Question

Factorize:$$x^{2}+\frac {12}{35}x+\frac {1}{35}$$

Answer

**step1** Understanding the Problem of Factorization

The problem asks us to "factorize" the expression $$x^{2}+\frac {12}{35}x+\frac {1}{35}$$. In mathematics, to factorize an expression means to rewrite it as a product of two or more simpler expressions. For expressions like this one, which involve an $$x^2$$ term, an $$x$$ term, and a constant term, we aim to express it as a product of two simpler expressions that look like $$(x + \text{first number})$$ and $$(x + \text{second number})$$.

**step2** Identifying Key Values for Factorization

To factorize an expression in the form $$x^2 + \text{B}x + \text{C}$$, we need to find two special numbers. Let's call these numbers $$p$$ and $$q$$. These two numbers must satisfy two conditions related to the values of B and C in our expression:

1. Their product ($$p \times q$$) must be equal to the constant term (the number without $$x$$), which is $$\frac{1}{35}$$.

2. Their sum ($$p + q$$) must be equal to the coefficient of the $$x$$ term (the number multiplying $$x$$), which is $$\frac{12}{35}$$.

**step3** Searching for the Special Numbers - Product Condition

First, let's find two numbers that multiply to $$\frac{1}{35}$$. Since the numerator is 1, it is likely that our two special numbers are fractions with a numerator of 1. Let's assume the numbers are $$\frac{1}{\text{A}}$$ and $$\frac{1}{\text{B}}$$.

If we multiply them: $$\frac{1}{\text{A}} \times \frac{1}{\text{B}} = \frac{1 \times 1}{\text{A} \times \text{B}} = \frac{1}{\text{A} \times \text{B}}$$.

We want this product to be $$\frac{1}{35}$$. So, we must have $$\text{A} \times \text{B} = 35$$.

Let's list pairs of whole numbers that multiply to 35:

- The first pair is 1 and 35, because $$1 \times 35 = 35$$.

- The second pair is 5 and 7, because $$5 \times 7 = 35$$.

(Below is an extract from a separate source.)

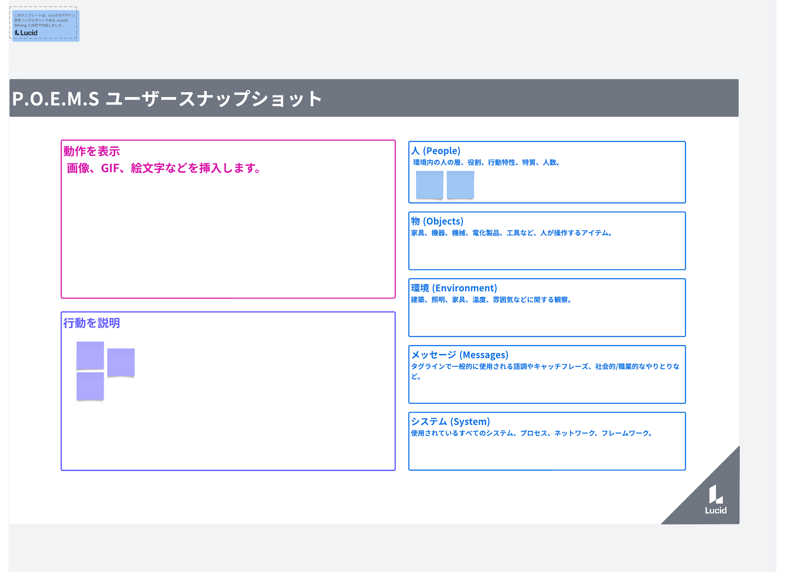Click the 動作を表示 heading

click(91, 151)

**step4** Searching for the Special Numbers - Sum Condition

Now, we use these pairs to check which one satisfies the second condition: their sum must be $$\frac{12}{35}$$.

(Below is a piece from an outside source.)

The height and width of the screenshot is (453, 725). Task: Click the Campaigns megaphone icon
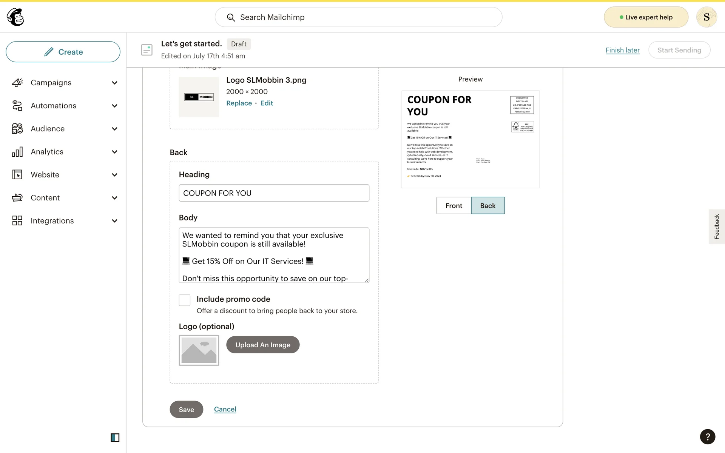(17, 83)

Case 1: If $$A=1$$ and $$B=35$$, our potential special numbers are $$\frac{1}{1}$$ (which is 1) and $$\frac{1}{35}$$.

Let's add them: $$1 + \frac{1}{35}$$. To add these, we can rewrite 1 as a fraction with a denominator of 35: $$1 = \frac{35}{35}$$.

So, the sum is $$\frac{35}{35} + \frac{1}{35} = \frac{35 + 1}{35} = \frac{36}{35}$$. This is not equal to $$\frac{12}{35}$$, so this pair is not correct.

**step5** Continuing the Search for the Special Numbers - Sum Condition

Case 2: If $$A=5$$ and $$B=7$$, our potential special numbers are $$\frac{1}{5}$$ and $$\frac{1}{7}$$.

Let's add them: $$\frac{1}{5} + \frac{1}{7}$$. To add these fractions, we need a common denominator. The smallest common denominator for 5 and 7 is 35 (since $$5 \times 7 = 35$$).

We convert each fraction to have a denominator of 35:

- For $$\frac{1}{5}$$, we multiply the numerator and denominator by 7: $$\frac{1 \times 7}{5 \times 7} = \frac{7}{35}$$.

- For $$\frac{1}{7}$$, we multiply the numerator and denominator by 5: $$\frac{1 \times 5}{7 \times 5} = \frac{5}{35}$$.

Now, add the converted fractions: $$\frac{7}{35} + \frac{5}{35} = \frac{7 + 5}{35} = \frac{12}{35}$$.

This sum matches the coefficient of the $$x$$ term in our original expression ($$\frac{12}{35}$$). This means our two special numbers are indeed $$\frac{1}{5}$$ and $$\frac{1}{7}$$.

**step6** Constructing the Factored Form

Once we have found the two special numbers, $$p = \frac{1}{5}$$ and $$q = \frac{1}{7}$$, we can write the factored form of the expression. The factored form for $$x^2 + (p+q)x + pq$$ is $$(x+p)(x+q)$$.

Therefore, the factored expression is: $$(x + \frac{1}{5})(x + \frac{1}{7})$$.